**Job:**
Recast the entries from the first one through the line containing "Looking at the screenshot, I should click(x=43, y=84).", inclusive, as a numbered list, dropping any blank lines.

[Given entries start]

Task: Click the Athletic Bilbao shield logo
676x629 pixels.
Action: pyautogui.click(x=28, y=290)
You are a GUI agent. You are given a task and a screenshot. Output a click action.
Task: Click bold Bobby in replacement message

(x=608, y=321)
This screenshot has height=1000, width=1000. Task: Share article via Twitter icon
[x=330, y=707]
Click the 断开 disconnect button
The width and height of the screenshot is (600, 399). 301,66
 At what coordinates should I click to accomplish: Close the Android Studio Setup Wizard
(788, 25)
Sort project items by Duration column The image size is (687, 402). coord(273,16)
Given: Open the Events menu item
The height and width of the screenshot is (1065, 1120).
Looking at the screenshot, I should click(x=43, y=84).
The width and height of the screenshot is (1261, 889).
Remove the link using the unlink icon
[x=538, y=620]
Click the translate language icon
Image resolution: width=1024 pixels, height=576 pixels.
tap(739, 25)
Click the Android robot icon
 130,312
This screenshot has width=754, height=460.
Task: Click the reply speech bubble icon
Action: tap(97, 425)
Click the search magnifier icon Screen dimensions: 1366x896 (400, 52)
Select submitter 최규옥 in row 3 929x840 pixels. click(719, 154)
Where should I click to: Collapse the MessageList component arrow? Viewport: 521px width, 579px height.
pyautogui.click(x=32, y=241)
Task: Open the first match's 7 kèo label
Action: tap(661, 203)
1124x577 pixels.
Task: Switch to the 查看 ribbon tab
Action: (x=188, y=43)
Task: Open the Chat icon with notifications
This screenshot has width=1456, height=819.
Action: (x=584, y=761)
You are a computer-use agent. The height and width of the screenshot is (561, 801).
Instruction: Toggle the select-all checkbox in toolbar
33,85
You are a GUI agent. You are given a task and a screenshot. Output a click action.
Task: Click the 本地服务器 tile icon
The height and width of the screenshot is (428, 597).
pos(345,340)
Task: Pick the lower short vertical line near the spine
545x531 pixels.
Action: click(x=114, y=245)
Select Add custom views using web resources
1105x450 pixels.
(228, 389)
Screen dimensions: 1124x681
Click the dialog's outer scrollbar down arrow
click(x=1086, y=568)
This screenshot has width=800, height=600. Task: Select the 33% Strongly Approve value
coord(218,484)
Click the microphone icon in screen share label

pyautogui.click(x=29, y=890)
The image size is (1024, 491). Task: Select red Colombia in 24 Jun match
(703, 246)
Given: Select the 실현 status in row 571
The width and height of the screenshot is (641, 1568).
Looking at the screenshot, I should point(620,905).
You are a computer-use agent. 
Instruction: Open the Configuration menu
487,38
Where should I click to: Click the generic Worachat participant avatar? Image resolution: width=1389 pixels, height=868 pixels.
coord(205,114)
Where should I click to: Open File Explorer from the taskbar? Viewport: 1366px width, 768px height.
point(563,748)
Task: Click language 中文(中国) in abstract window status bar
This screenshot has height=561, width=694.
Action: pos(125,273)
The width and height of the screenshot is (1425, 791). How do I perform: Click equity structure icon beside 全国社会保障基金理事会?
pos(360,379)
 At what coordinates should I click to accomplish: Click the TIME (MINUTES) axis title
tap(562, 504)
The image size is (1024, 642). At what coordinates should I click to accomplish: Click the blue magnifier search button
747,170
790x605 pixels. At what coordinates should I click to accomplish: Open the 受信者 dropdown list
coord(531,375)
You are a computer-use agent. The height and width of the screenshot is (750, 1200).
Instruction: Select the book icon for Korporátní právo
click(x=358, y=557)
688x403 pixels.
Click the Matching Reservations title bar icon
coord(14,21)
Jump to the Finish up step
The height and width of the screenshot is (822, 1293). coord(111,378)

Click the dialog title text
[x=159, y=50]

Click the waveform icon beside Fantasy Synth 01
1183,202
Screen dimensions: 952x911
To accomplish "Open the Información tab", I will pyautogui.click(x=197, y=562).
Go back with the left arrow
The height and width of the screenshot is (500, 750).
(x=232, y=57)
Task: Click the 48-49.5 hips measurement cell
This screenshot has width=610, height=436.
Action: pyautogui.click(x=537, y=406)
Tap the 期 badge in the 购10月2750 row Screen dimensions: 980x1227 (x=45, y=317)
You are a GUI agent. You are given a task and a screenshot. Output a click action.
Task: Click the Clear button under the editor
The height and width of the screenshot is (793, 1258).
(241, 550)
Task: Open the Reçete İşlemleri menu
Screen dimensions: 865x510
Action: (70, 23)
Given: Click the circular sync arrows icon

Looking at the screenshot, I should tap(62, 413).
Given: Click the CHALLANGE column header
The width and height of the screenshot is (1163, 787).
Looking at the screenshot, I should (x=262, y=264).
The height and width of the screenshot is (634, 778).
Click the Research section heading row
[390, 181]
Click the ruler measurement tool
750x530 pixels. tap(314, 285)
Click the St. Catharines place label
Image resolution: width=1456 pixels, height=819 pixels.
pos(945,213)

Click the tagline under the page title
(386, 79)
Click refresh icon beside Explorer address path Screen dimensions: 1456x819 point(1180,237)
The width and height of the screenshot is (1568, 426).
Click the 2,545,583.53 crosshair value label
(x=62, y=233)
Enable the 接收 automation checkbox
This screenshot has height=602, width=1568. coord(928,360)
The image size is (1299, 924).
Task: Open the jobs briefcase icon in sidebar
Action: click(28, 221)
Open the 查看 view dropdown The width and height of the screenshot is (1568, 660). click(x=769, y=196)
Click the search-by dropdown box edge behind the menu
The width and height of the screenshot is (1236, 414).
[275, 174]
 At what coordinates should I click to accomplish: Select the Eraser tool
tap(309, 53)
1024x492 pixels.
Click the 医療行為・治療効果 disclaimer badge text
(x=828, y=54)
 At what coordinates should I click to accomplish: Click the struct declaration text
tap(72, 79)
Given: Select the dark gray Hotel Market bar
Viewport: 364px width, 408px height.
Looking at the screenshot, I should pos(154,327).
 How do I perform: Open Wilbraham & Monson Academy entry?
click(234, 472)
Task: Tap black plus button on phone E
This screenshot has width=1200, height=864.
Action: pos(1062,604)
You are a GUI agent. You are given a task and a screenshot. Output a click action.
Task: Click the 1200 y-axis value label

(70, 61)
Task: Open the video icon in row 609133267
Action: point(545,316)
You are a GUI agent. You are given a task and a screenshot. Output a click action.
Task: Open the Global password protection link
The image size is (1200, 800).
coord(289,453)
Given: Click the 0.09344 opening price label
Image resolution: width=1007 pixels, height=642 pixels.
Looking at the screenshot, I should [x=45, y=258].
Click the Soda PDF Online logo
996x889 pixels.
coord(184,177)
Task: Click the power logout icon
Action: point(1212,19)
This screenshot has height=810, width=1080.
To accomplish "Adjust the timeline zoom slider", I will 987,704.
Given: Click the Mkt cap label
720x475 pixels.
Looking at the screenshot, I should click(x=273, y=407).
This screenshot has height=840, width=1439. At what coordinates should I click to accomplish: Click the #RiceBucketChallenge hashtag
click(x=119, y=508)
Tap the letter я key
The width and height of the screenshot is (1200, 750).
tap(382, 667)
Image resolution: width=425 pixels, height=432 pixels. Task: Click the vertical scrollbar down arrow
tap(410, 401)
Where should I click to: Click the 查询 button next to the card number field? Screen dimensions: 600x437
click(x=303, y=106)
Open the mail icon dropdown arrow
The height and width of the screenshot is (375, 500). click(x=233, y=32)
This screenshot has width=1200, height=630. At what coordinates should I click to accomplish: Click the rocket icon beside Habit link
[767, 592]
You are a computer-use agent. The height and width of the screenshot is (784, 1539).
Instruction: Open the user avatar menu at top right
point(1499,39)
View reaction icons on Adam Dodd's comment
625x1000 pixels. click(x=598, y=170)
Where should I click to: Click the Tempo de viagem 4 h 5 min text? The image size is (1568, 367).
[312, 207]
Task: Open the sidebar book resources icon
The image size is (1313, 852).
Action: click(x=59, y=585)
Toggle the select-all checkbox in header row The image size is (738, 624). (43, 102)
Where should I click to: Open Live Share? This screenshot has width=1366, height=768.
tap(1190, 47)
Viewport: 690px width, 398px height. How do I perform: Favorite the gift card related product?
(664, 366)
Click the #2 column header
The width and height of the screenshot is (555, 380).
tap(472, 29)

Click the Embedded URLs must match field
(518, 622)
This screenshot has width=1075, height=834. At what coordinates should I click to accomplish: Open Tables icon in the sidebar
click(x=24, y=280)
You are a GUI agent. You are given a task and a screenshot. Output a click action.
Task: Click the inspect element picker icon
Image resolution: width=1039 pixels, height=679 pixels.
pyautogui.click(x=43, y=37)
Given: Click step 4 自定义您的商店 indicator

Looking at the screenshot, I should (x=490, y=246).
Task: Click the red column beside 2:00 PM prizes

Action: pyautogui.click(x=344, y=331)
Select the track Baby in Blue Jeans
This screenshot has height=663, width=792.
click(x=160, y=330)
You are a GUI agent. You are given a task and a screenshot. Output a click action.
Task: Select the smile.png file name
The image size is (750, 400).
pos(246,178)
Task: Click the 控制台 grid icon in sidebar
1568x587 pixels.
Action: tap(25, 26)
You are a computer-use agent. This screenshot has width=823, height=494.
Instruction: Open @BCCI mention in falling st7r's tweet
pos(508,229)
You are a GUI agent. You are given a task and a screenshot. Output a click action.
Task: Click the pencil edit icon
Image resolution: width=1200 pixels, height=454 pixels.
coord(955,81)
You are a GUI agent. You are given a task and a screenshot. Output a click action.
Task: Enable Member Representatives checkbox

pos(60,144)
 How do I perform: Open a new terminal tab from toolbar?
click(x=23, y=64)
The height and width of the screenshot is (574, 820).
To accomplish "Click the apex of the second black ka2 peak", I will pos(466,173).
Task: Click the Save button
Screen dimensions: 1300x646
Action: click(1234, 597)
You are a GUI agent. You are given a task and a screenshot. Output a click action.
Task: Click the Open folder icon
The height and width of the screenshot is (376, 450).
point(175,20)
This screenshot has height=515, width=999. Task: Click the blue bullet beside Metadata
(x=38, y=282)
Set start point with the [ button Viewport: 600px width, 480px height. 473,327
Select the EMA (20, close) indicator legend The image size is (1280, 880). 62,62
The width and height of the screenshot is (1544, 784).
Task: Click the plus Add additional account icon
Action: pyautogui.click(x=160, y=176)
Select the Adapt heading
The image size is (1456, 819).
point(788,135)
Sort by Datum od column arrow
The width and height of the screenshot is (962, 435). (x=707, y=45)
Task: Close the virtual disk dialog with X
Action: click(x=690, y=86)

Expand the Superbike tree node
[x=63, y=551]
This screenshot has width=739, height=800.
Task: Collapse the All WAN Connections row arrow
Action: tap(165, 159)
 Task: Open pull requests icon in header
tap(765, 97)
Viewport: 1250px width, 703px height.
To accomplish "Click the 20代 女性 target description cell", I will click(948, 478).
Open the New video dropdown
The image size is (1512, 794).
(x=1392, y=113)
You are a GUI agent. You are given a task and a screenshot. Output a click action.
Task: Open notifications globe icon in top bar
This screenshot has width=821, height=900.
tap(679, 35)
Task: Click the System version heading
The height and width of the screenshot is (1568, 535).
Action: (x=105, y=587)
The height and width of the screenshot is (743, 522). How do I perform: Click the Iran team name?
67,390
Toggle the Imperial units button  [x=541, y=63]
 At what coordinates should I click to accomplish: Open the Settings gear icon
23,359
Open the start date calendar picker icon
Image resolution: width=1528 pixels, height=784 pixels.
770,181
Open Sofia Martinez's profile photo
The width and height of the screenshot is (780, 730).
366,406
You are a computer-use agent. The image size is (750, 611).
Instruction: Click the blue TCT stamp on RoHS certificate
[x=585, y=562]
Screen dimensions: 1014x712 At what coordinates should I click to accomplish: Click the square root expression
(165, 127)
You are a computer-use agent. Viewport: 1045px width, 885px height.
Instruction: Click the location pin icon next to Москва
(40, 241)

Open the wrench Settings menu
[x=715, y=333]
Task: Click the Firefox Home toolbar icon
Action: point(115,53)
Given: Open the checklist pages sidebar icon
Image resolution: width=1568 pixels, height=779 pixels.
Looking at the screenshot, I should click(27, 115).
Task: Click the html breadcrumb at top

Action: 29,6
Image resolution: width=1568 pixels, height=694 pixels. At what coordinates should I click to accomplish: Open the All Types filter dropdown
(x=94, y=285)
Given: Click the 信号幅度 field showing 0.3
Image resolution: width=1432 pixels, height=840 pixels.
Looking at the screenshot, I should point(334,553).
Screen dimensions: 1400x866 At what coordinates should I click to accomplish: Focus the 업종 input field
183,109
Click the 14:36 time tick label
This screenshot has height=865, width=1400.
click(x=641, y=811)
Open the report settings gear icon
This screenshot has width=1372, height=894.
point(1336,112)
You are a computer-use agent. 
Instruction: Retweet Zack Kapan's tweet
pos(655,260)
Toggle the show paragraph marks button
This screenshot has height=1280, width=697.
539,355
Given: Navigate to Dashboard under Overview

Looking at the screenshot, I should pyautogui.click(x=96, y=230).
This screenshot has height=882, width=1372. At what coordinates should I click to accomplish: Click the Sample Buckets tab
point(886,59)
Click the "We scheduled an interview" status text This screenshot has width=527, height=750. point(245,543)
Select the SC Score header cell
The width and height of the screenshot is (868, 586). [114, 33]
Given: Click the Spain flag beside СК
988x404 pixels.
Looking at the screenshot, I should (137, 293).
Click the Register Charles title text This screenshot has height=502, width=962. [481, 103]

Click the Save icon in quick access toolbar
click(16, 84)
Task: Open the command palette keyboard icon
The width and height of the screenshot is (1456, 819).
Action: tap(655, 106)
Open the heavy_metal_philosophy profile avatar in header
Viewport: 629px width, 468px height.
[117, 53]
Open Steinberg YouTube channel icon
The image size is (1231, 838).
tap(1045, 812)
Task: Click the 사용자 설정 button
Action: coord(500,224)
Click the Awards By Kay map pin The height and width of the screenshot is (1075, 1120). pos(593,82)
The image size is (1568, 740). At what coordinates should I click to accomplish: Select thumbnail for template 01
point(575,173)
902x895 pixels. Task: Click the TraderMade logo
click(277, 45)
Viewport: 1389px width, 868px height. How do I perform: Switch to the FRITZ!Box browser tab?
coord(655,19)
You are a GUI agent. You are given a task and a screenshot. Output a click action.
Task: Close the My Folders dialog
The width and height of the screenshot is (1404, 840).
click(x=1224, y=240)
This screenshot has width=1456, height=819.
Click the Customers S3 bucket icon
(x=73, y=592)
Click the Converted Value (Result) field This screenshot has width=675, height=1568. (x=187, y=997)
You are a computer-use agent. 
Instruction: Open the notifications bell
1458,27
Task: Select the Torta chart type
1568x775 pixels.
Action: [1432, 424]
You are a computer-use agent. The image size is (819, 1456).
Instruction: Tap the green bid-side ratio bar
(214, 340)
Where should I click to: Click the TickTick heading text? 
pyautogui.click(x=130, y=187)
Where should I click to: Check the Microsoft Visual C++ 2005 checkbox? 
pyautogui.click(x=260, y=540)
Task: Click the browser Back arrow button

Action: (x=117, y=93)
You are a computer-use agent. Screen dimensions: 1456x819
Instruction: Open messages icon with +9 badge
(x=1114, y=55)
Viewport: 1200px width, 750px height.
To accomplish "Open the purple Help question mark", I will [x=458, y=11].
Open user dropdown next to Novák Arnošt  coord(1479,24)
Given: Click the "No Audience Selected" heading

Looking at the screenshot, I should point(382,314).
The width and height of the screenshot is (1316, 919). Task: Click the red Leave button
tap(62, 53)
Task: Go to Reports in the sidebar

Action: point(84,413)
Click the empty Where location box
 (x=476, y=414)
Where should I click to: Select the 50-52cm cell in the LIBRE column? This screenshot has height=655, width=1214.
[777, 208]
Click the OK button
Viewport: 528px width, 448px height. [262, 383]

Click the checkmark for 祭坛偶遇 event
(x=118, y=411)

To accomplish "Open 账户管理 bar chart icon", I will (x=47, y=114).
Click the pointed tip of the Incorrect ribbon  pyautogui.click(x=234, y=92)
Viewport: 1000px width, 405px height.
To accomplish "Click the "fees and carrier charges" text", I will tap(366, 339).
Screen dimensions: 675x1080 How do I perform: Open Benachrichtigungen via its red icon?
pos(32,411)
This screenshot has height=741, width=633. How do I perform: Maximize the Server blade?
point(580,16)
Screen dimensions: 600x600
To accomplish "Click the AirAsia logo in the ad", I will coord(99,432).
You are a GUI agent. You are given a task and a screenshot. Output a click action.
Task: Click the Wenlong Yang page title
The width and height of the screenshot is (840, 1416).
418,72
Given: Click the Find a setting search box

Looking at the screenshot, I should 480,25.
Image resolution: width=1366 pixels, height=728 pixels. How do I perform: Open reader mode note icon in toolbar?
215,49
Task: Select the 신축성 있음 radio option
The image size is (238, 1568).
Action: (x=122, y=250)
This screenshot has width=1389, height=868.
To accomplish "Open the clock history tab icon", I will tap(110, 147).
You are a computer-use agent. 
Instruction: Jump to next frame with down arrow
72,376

[Given entries end]

**Solution for this problem:**
1. Task: Click the Athletic Bilbao shield logo
2. 676x629 pixels.
3. Action: pyautogui.click(x=28, y=290)
4. You are a GUI agent. You are given a task and a screenshot. Output a click action.
5. Task: Click bold Bobby in replacement message
6. (x=608, y=321)
7. This screenshot has height=1000, width=1000. Task: Share article via Twitter icon
8. [x=330, y=707]
9. Click the 断开 disconnect button
10. The width and height of the screenshot is (600, 399). 301,66
11.  At what coordinates should I click to accomplish: Close the Android Studio Setup Wizard
12. (788, 25)
13. Sort project items by Duration column The image size is (687, 402). coord(273,16)
14. Given: Open the Events menu item
15. The height and width of the screenshot is (1065, 1120).
16. Looking at the screenshot, I should click(x=43, y=84).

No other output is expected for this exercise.